◆ Source text:
The GHC Commentary - The Mighty Simplifier

Most of the optimising program transformations applied by GHC are performed on an intermediate language called Core, which essentially is a compiler-friendly formulation of rank-2 polymorphic lambda terms defined in the module CoreSyn.lhs. The transformation engine optimising Core programs is called the Simplifier and composed from a couple of modules located in the directory fptools/ghc/compiler/simplCore/. The main engine of the simplifier is contained in Simplify.lhs. and its driver is the routine core2core in SimplCore.lhs.

The program that the simplifier has produced after applying its various optimisations can be obtained by passing the option -ddump-simpl to GHC. Moreover, the various intermediate stages of the optimisation process is printed when passing -dverbose-core2core.

Recursive Definitions

The simplification process has to take special care when handling recursive binding groups; otherwise, the compiler might loop. Therefore, the routine reOrderRec in OccurAnal.lhs computes a set of loop breakers - a set of definitions that together cut any possible loop in the binding group. It marks the identifiers bound by these definitions as loop breakers by enriching their occurence information. Loop breakers will never be inlined by the simplifier; thus, guaranteeing termination of the simplification procedure. (This is not entirely accurate -- see rewrite rules below.) The processes finding loop breakers works as follows: First, the strongly connected components (SCC) of the graph representing all function dependencies is computed. Then, each SCC is inspected in turn. If it contains only a single binding (self-recursive function), this is the loop breaker. In case of multiple recursive bindings, the function attempts to select bindings where the decision not to inline them does cause the least harm - in the sense of inhibiting optimisations in the code. This is achieved by considering each binding in turn and awarding a score between 0 and 4, where a lower score means that the function is less useful for inlining - and thus, a better loop breaker. The evaluation of bingings is performed by the function score locally defined in OccurAnal. Note that, because core programs represent function definitions as one binding choosing between the possibly many equations in the source program with a case construct, a loop breaker cannot inline any of its possibly many alternatives (not even the non-recursive alternatives).

◆ Collected data:

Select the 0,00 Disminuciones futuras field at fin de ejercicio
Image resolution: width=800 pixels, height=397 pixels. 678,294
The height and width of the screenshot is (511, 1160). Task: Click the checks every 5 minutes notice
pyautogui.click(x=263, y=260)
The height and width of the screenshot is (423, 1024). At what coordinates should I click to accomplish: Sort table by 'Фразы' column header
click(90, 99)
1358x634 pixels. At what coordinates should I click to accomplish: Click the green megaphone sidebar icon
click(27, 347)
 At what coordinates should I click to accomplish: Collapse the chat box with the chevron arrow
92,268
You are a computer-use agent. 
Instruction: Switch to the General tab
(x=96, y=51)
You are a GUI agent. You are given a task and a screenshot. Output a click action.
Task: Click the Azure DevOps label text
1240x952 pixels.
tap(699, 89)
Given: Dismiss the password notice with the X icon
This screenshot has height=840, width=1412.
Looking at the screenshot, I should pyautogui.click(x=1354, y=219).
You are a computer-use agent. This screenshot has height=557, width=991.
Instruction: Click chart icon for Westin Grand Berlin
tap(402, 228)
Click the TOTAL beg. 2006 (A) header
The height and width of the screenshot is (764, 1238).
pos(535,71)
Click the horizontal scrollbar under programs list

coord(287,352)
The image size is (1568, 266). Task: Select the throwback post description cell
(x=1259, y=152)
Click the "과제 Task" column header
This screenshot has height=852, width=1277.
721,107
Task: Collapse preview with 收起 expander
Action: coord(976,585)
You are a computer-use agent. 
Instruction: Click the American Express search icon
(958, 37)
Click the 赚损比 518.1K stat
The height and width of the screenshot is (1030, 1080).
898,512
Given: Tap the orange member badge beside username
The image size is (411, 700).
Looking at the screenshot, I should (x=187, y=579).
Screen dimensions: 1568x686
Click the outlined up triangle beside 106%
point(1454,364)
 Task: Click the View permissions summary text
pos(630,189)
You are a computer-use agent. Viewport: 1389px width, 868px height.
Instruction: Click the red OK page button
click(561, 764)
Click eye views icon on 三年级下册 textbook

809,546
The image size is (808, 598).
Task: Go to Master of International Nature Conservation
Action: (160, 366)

◆ Problems:
a) According to the GHC Simplifier commentary, which routine computes the set of loop breakers for recursive binding groups, and in which module is it found?
b) Resume the GHC Simplifier commentary after its final sentence and continue writing it.

◆ The responses:
a) The routine reOrderRec, in OccurAnal.lhs.

b)
Rewrite Rules

The application of rewrite rules is controlled in the module Simplify.lhs by the function completeCall. This function first checks whether it should inline the function applied at the currently inspected call site, then simplifies the arguments, and finally, checks whether any rewrite rule can be applied (and also whether there is a matching specialised version of the applied function). The actual check for rule application is performed by the function Rules.lookupRule.

It should be note that the application of rewrite rules is not subject to the loop breaker check - i.e., rules of loop breakers will be applied regardless of whether this may cause the simplifier to diverge.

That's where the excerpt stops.